*GOAL:*
In the Fail-Safe review, which actor plays Buck, the President's Russian translator?

*PAGE TEXT:*
The thoughtful viewer will wonder, though: Why is no effort made to track down and repair the malfunction in the fail-safe system? Furthermore, why has no provision been made for a coded verbal recall order? In the real world this would surely have counted as an extraordinary oversight. After all, one of the arguments in favor of the manned nuclear bomber is that unlike an ICBM, it can be recalled before striking its target. And from what we know of real-world US nuclear war plans, such redundancies are hardwired into the system. This is why an accidental war of the kind envisioned by Fail-Safe has always been an extremely remote possibility. (Far more plausible is the premise of Dr. Strangelove: that a rogue officer in control of nuclear weapons might touch off a war.) But in Fail-Safe, the system is actually fail-deadly. And that just doesn’t make sense.
Still, despite this hole in its plot Fail-Safe works well on several levels. For the first-time viewer, there is genuine suspense: Can Group Six be stopped? And the film's Cold War atmospherics are dead on target. In the early Sixties, when Fail-Safe was conceived, written and turned into a movie, the bipolar world order seemed immutable and eternal. Both the United States and the Soviet Union were armed to the teeth with thousands of nuclear weapons, and their constantly intensifying rivalry, punctuated by repeated crises, made global thermonuclear nuclear war seem inevitable. Fail-Safe plays effectively on those Cold War fears and anxieties.
Of the performances, my favorite is Larry Hagman as Buck, the President's Russian translator, who on the hot line to Moscow becomes the voice and assumes the persona of the Soviet premier. Walter Matthau is also outstanding as Professor Groeteschele, a political scientist and expert on nuclear war who happens to be present in the Pentagon War Room on the day of the crisis. The seasoned character actor Ed Binns turns in a solid performance as Colonel Grady, the commander of Group Six. So does Frank Overton as General Bogan, the commanding general of SAC. Henry Fonda's portrayal of the President is typically stoic, if not particularly inspired.

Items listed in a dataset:

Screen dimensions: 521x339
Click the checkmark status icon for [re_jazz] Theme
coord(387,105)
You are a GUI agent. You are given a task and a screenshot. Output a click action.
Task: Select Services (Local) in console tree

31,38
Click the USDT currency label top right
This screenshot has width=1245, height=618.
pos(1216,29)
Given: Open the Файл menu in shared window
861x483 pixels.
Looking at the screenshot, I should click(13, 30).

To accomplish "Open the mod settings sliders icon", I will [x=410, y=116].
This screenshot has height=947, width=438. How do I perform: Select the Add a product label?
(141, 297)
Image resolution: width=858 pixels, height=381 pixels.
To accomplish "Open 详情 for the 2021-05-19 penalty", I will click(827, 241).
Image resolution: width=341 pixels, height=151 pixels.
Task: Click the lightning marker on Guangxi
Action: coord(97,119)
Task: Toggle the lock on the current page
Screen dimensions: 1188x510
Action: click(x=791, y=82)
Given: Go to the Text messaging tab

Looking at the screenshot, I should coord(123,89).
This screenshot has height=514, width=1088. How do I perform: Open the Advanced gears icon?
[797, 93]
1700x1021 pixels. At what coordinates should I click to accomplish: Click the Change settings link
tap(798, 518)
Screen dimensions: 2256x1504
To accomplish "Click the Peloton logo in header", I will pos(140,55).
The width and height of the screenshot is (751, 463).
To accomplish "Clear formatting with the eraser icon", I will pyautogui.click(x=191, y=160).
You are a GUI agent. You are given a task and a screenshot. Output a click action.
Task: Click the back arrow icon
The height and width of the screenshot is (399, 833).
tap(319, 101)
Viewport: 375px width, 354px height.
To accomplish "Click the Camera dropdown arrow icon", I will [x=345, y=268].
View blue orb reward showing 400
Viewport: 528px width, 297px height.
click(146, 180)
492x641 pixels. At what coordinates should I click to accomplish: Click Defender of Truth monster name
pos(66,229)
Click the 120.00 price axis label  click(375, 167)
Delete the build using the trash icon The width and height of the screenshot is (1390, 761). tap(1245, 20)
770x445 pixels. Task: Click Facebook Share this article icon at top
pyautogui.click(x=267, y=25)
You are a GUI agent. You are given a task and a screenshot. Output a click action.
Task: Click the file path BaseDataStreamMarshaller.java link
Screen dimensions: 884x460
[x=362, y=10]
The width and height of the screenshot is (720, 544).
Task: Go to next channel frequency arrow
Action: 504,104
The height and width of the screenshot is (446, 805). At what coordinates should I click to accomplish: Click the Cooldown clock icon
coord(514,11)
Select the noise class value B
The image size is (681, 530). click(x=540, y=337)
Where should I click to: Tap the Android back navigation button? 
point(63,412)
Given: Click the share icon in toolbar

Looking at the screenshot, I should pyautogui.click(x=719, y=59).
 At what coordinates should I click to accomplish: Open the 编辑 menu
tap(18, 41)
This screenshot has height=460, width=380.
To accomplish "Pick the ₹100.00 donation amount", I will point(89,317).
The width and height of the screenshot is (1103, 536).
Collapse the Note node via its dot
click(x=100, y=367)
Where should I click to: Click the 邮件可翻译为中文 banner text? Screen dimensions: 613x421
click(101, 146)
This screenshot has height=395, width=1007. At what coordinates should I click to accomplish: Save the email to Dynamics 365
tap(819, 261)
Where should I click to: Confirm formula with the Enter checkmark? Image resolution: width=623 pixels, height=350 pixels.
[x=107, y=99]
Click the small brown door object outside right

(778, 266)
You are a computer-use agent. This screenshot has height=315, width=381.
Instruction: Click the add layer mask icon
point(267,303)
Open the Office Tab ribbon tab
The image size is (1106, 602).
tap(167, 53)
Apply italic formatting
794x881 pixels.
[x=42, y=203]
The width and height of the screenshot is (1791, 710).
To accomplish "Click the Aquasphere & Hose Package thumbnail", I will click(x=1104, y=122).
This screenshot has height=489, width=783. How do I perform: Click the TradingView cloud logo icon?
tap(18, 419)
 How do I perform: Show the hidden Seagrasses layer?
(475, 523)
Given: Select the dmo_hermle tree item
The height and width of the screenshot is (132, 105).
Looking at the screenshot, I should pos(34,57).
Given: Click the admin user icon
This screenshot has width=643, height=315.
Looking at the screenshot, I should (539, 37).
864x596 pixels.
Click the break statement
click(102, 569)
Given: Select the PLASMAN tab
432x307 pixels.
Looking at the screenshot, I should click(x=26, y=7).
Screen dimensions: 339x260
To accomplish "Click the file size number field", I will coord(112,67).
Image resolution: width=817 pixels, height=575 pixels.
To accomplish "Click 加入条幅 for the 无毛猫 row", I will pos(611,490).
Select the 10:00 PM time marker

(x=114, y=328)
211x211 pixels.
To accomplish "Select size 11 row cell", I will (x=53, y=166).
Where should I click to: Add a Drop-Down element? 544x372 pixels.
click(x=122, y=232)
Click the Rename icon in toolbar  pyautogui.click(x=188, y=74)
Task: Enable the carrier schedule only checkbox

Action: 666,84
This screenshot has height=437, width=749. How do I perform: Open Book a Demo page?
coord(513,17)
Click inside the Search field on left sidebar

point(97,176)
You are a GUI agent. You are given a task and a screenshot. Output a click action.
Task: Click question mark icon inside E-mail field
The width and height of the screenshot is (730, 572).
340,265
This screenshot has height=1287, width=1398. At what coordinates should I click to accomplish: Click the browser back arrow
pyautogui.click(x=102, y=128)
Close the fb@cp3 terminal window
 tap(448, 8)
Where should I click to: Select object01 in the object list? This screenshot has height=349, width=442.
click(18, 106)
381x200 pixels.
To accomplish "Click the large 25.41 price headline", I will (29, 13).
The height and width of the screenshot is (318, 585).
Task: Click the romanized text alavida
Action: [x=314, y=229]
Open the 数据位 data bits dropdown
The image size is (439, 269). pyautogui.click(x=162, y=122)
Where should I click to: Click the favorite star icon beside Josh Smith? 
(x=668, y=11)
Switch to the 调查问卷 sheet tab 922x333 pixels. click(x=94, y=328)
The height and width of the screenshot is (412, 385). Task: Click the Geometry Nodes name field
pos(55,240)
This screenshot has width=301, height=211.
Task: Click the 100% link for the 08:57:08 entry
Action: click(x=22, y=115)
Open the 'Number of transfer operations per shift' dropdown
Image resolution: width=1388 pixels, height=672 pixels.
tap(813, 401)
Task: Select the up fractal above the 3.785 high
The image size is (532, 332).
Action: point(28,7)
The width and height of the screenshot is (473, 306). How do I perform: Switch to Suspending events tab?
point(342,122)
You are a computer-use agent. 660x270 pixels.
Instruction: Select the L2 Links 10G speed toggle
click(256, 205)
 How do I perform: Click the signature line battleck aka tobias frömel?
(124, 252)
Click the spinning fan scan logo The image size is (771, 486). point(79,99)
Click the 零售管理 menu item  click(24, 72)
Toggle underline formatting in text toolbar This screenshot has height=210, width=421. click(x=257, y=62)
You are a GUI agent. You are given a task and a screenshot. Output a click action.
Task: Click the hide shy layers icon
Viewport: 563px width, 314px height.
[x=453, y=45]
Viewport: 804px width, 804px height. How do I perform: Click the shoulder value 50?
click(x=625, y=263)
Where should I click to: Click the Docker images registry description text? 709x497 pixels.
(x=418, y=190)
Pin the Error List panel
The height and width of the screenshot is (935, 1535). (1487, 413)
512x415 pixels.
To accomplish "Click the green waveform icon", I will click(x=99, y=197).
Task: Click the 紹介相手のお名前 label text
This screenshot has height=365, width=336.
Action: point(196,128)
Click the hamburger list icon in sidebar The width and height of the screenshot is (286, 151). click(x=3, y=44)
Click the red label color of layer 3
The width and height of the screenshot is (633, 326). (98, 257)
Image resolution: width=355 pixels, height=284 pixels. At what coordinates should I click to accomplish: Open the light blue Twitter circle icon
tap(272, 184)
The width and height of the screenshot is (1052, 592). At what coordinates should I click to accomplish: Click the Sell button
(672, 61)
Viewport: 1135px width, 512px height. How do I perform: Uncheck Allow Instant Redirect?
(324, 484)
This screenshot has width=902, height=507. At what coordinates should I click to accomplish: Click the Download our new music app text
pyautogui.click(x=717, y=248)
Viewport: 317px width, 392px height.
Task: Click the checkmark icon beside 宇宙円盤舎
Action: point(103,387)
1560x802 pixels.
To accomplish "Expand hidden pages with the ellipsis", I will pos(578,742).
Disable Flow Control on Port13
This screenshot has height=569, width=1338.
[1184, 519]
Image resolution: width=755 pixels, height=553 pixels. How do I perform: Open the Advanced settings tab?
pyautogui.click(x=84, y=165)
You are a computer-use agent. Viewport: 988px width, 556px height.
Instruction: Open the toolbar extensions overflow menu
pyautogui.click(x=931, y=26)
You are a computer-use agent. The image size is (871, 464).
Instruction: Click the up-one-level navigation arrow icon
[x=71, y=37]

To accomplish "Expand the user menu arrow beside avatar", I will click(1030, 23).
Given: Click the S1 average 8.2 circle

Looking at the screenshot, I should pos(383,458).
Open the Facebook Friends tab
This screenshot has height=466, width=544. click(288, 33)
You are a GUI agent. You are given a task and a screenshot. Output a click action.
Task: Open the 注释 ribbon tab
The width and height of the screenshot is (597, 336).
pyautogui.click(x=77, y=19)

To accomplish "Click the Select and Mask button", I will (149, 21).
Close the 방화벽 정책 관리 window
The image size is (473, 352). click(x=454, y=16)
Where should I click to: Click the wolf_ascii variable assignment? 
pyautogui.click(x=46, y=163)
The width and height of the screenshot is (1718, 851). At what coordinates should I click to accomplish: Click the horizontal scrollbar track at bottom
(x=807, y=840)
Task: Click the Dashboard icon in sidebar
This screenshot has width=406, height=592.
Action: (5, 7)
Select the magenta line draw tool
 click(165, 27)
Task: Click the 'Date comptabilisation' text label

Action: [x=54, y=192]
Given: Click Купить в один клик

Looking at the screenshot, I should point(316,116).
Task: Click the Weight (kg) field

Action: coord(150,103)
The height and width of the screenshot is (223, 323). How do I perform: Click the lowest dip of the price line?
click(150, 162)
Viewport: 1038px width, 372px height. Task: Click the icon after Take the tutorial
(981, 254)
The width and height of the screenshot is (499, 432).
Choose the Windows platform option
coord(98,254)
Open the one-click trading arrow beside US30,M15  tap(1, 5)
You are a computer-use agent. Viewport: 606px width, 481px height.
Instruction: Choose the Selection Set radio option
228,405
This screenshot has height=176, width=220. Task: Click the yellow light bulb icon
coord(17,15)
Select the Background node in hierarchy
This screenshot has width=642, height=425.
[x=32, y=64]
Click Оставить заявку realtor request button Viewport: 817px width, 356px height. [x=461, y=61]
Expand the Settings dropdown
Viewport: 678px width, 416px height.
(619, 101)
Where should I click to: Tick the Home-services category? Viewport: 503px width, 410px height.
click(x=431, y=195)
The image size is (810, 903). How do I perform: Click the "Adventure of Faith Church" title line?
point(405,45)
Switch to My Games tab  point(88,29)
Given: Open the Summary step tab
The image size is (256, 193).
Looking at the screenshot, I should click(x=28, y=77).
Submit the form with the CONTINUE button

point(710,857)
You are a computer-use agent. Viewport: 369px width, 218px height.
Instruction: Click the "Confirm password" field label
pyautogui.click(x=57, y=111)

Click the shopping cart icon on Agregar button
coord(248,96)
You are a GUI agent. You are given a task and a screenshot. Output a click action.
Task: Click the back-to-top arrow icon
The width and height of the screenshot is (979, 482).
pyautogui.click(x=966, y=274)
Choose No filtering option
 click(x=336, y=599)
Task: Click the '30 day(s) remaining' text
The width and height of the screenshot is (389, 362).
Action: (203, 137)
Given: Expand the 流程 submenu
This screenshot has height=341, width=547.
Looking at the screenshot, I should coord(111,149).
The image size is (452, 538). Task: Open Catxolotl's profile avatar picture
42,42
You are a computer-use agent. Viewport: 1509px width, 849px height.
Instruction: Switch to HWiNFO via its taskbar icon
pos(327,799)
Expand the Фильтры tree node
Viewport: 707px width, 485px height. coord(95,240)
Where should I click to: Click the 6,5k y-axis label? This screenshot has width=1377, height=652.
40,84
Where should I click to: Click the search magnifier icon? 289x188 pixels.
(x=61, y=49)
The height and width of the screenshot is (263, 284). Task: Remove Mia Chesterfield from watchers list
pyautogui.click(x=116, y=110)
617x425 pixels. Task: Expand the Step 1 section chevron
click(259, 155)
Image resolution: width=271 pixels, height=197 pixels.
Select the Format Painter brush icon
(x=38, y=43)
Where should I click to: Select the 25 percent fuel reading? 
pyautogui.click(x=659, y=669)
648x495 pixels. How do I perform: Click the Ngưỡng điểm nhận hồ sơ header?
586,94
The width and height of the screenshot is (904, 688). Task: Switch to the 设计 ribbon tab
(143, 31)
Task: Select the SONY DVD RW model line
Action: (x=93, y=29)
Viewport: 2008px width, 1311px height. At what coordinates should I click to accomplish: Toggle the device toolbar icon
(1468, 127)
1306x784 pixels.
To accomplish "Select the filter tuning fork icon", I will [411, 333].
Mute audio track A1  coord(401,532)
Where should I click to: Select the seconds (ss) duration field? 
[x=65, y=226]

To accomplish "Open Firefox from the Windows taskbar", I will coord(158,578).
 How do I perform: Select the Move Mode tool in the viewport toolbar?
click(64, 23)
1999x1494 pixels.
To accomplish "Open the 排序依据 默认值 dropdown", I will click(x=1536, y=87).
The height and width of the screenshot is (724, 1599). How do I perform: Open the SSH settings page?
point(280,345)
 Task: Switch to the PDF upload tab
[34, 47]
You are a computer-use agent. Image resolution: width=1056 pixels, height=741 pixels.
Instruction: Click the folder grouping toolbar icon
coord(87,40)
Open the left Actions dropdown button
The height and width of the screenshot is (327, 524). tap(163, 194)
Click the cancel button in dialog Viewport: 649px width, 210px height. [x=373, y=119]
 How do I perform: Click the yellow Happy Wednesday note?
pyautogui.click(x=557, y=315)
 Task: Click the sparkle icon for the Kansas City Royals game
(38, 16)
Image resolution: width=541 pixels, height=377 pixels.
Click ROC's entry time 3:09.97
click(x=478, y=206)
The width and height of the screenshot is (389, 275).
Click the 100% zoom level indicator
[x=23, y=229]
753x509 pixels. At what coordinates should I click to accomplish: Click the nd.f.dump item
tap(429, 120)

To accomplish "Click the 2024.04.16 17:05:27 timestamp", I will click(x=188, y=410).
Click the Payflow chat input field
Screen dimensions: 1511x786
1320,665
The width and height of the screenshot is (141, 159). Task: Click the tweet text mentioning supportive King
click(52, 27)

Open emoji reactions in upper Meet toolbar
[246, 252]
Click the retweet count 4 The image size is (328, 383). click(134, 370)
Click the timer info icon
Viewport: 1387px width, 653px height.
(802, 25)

*EXERCISE RESPONSE:*
Larry Hagman